A nivel internacional, el Polisario y la RASD se encuentran cada día más aislados. Marruecos ha sabido moverse hábilmente tanto a nivel diplomático como económico, ganando apoyos en la ONU y la Unión Africana y asegurando la inversión de grandes empresas europeas, a pesar de las restricciones impuestas por la UE. En los territorios ocupados del Sáhara se extraen fosfatos, arena y modestas cantidades de petróleo, y en sus aguas territoriales hay ricos caladeros de pesca. Durante los últimos años, Marruecos ha conseguido varios contratos con empresas extranjeras para la explotación de estos recursos, a pesar de que esto va en contra de la legalidad internacional. Como de costumbre, los negocios y la ‘realpolitik’ se han acabado imponiendo en las relaciones diplomáticas y comerciales. Marruecos controla el territorio y sus recursos y ha sabido ejercer su poder blando, mientras que el Polisario, cuestionado recientemente por su falta de democracia interna, tan solo puede apelar a la legalidad internacional, los derechos humanos y la resolución de la 1974 de la Corte Internacional de Justicia. Si bien los argumentos morales son poderosos para la sociedad civil española y occidental, que ha organizado numerosas campañas de solidaridad y apoyo a los refugiados saharauis, los gobiernos suelen guiarse por criterios estratégicos y económicos. 

El principal obstáculo al que se enfrenta la RASD es la indiferencia internacional, incluso entre los propios árabes. El Polisario no cuenta con apoyos entre los países árabes más allá de Argelia. Los movimientos populares del Levante y el norte de África, siempre atentos a la causa palestina, apenas han prestado atención a la ocupación marroquí del Sáhara, a pesar de que la situación de los refugiados saharauis es objetivamente mucho peor que la de los palestinos. De hecho, la RASD o el frente Polisario son bastante desconocidos entre la sociedad civil árabe, quizá por falta de interés de los medios de comunicación o por las sutiles presiones de la monarquía marroquí. Personalmente he conocido a activistas por los derechos humanos de varios países árabes que no habían oído hablar nunca del Sáhara Occidental y que no me creían cuando les contaba sobre la ocupación y la construcción del muro. Del mismo modo, a medida que pasan los años cada vez menos españoles conocen la problemática del Sáhara, pues no se suele enseñar en las escuelas e institutos. 
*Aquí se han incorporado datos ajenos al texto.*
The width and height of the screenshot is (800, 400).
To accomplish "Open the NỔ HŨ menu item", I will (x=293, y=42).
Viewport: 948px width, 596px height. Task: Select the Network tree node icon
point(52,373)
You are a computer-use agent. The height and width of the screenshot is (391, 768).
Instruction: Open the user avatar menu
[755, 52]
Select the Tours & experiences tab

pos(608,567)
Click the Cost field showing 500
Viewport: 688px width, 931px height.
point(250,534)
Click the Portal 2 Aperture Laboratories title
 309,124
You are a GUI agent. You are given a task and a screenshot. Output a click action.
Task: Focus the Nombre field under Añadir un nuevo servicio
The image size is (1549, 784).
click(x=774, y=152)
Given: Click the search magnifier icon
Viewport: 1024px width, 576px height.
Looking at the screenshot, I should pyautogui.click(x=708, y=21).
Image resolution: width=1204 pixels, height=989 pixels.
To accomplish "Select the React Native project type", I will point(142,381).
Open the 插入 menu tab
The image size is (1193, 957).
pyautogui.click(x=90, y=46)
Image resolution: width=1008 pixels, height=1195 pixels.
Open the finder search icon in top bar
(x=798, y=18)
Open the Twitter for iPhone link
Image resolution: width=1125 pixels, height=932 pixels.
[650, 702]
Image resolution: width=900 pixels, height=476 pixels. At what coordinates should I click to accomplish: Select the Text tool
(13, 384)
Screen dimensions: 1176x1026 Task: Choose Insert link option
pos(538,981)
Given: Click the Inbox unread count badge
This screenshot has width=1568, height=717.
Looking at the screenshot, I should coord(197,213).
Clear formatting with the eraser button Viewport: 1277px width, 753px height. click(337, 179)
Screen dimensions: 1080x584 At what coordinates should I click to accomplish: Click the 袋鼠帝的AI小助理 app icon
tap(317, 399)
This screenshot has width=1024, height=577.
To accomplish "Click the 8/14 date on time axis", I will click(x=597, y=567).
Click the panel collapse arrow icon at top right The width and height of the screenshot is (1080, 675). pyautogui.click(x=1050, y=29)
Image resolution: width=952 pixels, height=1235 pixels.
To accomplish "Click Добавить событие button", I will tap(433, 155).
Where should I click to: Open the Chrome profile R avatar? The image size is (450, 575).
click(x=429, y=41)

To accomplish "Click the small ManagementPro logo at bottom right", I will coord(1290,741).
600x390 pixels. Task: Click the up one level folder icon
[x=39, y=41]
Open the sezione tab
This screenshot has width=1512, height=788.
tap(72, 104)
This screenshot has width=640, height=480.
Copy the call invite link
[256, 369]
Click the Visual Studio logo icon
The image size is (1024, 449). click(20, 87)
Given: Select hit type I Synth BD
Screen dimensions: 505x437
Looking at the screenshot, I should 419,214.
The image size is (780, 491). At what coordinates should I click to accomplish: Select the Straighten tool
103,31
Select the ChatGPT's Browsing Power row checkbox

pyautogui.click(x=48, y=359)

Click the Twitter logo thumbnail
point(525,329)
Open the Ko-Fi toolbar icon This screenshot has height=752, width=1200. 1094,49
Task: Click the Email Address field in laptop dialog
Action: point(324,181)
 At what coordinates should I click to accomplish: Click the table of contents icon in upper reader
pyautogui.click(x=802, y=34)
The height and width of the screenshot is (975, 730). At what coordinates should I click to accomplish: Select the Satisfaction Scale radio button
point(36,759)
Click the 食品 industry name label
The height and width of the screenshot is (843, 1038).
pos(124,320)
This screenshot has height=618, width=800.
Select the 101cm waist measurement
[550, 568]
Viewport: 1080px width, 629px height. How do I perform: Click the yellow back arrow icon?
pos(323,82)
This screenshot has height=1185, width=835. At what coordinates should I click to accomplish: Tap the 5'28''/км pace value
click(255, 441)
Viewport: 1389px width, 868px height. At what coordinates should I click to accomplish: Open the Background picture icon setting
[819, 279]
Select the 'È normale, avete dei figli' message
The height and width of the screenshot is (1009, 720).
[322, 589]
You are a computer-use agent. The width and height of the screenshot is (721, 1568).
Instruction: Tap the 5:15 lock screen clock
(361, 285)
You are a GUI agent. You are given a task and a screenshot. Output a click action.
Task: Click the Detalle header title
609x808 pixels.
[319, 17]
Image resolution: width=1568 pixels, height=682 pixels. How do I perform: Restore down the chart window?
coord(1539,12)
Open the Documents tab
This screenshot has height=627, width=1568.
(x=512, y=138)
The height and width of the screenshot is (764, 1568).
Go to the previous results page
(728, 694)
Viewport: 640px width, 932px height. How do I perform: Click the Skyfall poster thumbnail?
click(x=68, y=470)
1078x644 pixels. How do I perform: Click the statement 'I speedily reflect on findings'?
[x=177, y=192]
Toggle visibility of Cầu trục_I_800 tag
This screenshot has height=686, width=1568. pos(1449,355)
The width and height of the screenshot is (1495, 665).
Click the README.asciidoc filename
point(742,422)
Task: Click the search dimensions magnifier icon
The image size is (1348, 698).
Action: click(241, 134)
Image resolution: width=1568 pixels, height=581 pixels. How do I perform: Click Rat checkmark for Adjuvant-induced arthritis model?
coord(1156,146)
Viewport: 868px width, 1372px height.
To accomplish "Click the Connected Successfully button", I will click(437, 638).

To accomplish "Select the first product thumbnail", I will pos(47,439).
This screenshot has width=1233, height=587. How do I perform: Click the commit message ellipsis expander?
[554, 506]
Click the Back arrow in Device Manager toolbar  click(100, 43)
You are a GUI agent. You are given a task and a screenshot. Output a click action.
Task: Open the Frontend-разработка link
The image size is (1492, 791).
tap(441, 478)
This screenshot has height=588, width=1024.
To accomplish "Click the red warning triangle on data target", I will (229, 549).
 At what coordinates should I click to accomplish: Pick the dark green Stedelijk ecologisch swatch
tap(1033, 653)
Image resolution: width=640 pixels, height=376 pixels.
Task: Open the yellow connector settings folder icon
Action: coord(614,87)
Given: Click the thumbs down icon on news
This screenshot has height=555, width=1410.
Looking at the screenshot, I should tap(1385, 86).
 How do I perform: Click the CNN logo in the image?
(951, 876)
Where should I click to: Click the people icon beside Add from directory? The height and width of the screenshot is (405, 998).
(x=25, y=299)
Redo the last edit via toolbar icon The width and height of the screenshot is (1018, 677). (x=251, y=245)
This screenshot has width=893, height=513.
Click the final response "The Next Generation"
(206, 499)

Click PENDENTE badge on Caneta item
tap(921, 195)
La situación es sin duda difícil para los representantes de la RASD y del Polisario, que además del aislamiento internacional deben hacer frente a cierta disidencia interna representada por la Iniciativa Saharaui para el Cambio y, recientemente, el Movimiento Saharaui por la Paz.  Este último ha sido acusado por medios afines al Polisario de ser una herramienta al servicio de los intereses de la monarquía marroquí, pues parecen apoyar la salida autonomista defendida por Rabat. Por si fuera poco, la crisis del coronavirus ha paralizado muchos de los programas de ayuda humanitaria que la sociedad civil española llevaba a cabo en los campamentos de refugiados saharauis. Uno de los más célebres, ‘vacaciones en paz’, mediante el cual cada verano muchas familias españolas acogían a niños saharauis, ha sido suspendido hasta, por lo menos, el año que viene. Por suerte, la COVID-19 no parece haber llegado a los campamentos de refugiados, que se arriesgaban a sufrir una crisis sanitaria sin precedentes dada la escasez de médicos e infraestructura.

El Sáhara Occidental, desgraciadamente, no parece ser más que un molesto obstáculo para las relaciones hispano-marroquíes. Independientemente de la naturaleza política del Frente Polisario o de las relaciones con la RASD, el Estado español lleva más de cuatro décadas haciendo caso omiso de miles de personas que, hasta 1975, eran ciudadanos españoles de pleno derecho, pues al fin y al cabo el régimen franquista se jactaba de no tener colonias sino provincias. A pesar de que el realismo y los intereses estratégicos y económicos suelan primar en las relaciones internacionales, resulta difícil asimilar el desinterés de los gobiernos españoles por el pueblo saharaui.